Das 0:1 in Neubulach war die einzige Niederlage der Saison. Doch diese zeigte Wirkung. Im April gab es vier Remis und einen 1:0-Sieg gegen Wart. Als es darauf ankam, waren die Grün-Weißen aber wieder in Form. Mit Siegen gegen die Spitzenmannschaften SV Breitenberg (4:2), TSV Möttlingen (3:0) und SC Neubulach (3:1) sicherten sie sich den Titel. "In den wichtigen Spielen haben wir die Big-Points geholt", sagt Nemetz. "Vor der Saison haben ein paar Gegner große Töne gespuckt, wir haben uns zurückgehalten. Wir sind verdient Meister geworden. Nur Gültlingen und Breitenberg konnten mit uns mithalten. Ansonsten hatte ich bei keinem Gegner das Gefühl, dass er uns gefährlich werden kann."

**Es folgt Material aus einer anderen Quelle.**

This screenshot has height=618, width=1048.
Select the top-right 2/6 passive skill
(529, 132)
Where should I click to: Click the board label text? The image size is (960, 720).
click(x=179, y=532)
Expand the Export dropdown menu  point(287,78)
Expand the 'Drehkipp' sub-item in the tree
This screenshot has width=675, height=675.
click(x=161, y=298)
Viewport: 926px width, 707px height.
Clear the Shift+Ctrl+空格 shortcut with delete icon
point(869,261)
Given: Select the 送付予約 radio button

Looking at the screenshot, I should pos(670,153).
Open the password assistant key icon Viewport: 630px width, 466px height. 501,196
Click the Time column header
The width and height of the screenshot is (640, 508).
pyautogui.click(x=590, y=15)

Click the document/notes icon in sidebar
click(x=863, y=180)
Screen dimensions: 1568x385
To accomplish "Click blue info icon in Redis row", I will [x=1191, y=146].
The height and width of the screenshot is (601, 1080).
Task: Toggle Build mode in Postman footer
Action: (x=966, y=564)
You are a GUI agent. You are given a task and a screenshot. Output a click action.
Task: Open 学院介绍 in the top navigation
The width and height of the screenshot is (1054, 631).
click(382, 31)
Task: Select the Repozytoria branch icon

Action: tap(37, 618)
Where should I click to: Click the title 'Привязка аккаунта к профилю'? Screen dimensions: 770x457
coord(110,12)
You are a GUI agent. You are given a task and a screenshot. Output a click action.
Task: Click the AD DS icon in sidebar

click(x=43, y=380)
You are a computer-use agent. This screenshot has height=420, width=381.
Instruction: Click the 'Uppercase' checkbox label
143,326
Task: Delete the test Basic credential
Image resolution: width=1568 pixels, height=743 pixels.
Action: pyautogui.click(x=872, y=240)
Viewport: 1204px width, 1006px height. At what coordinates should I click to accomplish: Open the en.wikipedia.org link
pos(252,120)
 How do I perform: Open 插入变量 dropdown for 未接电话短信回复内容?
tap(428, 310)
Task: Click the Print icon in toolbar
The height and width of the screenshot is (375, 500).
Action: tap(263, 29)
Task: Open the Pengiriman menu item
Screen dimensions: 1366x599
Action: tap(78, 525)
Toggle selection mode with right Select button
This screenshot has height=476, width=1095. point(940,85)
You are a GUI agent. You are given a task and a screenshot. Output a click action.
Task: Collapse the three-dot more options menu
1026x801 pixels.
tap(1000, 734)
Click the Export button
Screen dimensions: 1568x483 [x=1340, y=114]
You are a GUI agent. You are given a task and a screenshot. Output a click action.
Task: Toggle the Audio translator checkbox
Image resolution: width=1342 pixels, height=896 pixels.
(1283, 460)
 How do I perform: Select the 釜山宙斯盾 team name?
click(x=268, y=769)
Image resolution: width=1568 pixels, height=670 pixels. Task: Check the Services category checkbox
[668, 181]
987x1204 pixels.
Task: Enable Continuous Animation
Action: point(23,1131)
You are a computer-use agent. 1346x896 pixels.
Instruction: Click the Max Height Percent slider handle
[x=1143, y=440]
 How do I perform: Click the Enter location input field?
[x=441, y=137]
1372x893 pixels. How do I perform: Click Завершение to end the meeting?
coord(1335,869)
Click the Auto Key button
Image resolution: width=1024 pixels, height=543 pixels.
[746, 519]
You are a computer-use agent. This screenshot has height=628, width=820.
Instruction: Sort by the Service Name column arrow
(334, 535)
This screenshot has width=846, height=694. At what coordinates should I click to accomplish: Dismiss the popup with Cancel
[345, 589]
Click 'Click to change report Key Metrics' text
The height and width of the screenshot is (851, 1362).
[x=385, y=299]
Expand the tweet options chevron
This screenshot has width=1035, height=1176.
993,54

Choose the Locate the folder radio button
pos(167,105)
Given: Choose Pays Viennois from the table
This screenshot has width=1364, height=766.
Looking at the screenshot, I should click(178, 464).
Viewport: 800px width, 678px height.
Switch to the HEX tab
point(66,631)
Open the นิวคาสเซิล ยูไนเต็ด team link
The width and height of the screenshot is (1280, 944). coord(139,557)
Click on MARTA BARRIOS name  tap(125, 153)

Ottenbronns Spielleiter Benjamin Bäuerle weiß, woher dieser Erfolg kommt. "Mannschaftliche Geschlossenheit und eine hohe Trainingsbeteiligung haben uns ausgezeichnet. So konnten wir, wenn es darauf ankam, immer eine Schippe drauflegen." Auch Trainer Nemetz betont, dass alle Spieler mitgezogen haben: "Die Breite im Kader und die Spieler aus der zweiten Mannschaft, die sich bei Bedarf gut einfügten, haben uns über die Saison ausgezeichnet", sagt er. So entstand ein guter Zusammenhalt. "Das nötige Glück haben wir uns dann erarbeitet", fügt er lächelnd hinzu.

"Unser großes Plus ist, dass wir eine große und vor allem funktionierende Familie sind", findet auch Reiner Weick, der Vorsitzende für Verwaltung und Finanzen. "Das Trainerteam und Bäuerle leisten gute Arbeit. Mit Julian Glowatzki haben wir die Stelle des Vorstands Spielbetrieb mit unseren Wunschkandidaten besetzt. Er hat in der kurzen Zeit viele Impulse gesetzt", betont Weick.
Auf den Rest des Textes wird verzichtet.